One year after testing found elevated levels of lead in drinking water in more than a third of public schools, Montgomery County will set stricter water safety standards.
Almost a year after water tests showed elevated lead levels in more than a third of Montgomery County public schools, the County Council has voted unanimously to dramatically lower the acceptable limits of lead in water in school buildings.
On Tuesday morning, the council passed a bill that will set stricter water standards than those of the federal government and the State of Maryland.
Currently, lead concentration in Maryland cannot exceed 20 parts per billion. The U.S. Environmental Protection Agency’s “action level,” above which remediation is required, is 15 parts per billion.
Under the bill, sponsored by Councilman Tom Hucker, Montgomery County’s bill sets the limit at 5 parts per billion.
“Nothing’s really more fundamental to the long-term success of this county than our kids’ brains, and their ability to perform well,” Hucker said before the council vote. “We frankly had elevated lead levels in our drinking water inside our schools for many years.”
Councilmember Craig Rice, chair of the council’s Education and Culture Committee, echoed Hucker’s concern.
“This is incredibly serious,” said Rice. “When you talk about the health of our children, whose bodies and brains are still developing, we want to make sure we’re providing them with the safest environment possible.”
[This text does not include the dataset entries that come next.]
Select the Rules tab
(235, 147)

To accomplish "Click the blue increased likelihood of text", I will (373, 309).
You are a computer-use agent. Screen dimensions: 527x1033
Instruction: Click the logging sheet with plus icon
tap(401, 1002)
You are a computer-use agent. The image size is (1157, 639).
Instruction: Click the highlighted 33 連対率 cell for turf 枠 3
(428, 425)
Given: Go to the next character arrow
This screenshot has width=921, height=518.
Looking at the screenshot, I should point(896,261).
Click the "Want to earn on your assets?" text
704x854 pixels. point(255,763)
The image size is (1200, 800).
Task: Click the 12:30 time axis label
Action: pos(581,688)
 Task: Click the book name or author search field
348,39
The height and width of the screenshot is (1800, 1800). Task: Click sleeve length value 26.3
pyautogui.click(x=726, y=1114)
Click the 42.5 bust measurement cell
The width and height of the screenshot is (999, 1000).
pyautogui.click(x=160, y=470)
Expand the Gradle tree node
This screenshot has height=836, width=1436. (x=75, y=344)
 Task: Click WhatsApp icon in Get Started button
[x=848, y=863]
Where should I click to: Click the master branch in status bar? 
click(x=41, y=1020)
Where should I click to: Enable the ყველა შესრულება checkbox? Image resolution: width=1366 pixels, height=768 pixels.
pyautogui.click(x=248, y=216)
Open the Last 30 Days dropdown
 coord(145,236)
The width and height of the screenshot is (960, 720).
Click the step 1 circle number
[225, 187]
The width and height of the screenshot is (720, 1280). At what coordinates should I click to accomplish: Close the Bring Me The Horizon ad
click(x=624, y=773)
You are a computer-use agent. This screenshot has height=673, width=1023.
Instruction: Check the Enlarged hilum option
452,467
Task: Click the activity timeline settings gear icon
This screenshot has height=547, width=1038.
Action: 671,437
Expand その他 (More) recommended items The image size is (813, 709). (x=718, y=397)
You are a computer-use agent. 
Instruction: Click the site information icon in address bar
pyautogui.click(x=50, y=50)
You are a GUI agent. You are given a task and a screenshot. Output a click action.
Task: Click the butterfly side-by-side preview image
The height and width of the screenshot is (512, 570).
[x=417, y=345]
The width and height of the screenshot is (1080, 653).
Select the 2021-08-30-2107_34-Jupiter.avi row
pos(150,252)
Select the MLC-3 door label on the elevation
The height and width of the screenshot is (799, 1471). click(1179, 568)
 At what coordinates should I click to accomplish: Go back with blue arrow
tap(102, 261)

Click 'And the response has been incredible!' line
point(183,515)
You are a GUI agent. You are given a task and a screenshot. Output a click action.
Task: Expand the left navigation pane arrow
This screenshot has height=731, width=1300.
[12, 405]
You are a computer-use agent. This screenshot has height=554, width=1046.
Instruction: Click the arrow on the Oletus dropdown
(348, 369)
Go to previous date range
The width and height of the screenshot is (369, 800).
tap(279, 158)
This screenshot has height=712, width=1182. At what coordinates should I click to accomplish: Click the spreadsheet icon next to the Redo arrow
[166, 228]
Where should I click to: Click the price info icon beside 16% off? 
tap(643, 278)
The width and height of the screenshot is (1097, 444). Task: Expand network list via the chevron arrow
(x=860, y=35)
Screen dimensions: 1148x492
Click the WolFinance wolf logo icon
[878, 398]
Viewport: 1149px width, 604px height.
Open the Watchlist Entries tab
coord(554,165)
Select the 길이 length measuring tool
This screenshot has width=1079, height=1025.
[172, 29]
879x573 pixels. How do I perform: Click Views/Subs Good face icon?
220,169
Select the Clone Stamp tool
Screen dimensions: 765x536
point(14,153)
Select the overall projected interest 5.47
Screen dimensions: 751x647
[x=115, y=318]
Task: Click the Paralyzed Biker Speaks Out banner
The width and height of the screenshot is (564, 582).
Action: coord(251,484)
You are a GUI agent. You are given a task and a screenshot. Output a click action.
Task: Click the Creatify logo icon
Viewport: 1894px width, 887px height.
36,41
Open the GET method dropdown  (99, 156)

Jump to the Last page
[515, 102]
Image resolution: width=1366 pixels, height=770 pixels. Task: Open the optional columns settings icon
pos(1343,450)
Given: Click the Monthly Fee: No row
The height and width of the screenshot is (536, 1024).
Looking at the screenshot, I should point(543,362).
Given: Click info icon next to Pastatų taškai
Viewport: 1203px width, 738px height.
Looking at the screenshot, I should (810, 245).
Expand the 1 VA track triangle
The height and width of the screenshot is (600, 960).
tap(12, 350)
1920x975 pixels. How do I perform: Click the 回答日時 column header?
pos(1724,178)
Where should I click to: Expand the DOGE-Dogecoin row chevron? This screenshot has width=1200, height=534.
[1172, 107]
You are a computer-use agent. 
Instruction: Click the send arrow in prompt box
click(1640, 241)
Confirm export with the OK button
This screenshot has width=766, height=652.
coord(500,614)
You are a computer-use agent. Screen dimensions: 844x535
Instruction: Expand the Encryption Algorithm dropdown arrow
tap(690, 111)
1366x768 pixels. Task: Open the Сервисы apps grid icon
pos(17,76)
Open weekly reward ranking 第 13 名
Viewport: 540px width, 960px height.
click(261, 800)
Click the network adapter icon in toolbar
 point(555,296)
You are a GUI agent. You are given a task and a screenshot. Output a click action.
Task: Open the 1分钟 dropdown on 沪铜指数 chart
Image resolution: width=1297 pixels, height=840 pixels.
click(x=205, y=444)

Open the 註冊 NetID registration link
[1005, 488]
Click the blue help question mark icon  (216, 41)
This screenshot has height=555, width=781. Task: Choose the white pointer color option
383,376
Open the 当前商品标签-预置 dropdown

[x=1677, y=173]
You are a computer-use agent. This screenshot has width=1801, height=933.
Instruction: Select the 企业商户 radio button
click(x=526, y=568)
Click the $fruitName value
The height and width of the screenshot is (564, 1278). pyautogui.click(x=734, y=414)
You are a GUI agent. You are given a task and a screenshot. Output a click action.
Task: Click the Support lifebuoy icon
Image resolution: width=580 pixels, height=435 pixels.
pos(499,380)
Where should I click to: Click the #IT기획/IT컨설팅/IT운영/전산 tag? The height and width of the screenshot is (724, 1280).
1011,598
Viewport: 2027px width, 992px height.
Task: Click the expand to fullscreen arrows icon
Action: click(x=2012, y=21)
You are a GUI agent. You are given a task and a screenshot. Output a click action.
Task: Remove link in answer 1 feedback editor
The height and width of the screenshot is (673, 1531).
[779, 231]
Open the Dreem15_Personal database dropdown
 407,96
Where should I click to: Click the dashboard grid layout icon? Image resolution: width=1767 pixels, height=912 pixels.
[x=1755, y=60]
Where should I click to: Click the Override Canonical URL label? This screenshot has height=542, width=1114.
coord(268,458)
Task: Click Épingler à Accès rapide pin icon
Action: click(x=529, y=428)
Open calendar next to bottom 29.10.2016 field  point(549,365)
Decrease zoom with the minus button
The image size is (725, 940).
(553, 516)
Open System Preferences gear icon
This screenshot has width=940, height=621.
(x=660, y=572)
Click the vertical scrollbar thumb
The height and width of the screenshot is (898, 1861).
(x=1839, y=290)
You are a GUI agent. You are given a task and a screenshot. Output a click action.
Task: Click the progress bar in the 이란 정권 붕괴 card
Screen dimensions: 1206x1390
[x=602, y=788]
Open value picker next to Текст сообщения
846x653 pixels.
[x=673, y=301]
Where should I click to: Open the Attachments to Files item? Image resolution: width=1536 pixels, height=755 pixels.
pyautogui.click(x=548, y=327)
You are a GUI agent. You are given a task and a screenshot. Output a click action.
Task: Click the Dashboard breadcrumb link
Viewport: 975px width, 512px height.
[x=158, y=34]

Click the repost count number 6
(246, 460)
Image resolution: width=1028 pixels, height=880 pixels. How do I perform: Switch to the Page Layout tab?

In August 2018, 86 of 208 Montgomery County public schools had elevated levels of lead in at least one fixture. Those fixtures were taken out of service and replaced.
“I want to applaud Montgomery County Public Schools for realizing that this was an issue, and listening to the greater community, acting in true fidelity, and getting these dangerous situations corrected,” said Rice.
Once older lead-containing water pipes, faucets and joints were replaced, test results returned to acceptable levels.
“Scientists know more now than they did when lawmakers set the state action level,” Hucker said.
The EPA has said young children, infants and fetuses are particularly vulnerable to lead because the physical and behavioral effects of lead occur at lower exposure levels in children than in adults.
“A dose of lead that would have little effect on an adult can have a significant effect on a child,” according to the EPA website. “In children, low levels of exposure have been linked to damage to the central and peripheral nervous system, learning disabilities, shorter stature, impaired hearing and impaired formation and function of blood cells.”
The Centers for Disease Control and Prevention said people exposed to elevated levels of lead may experience symptoms including abdominal pain, memory loss, headaches and pain or tingling in the hands and feet.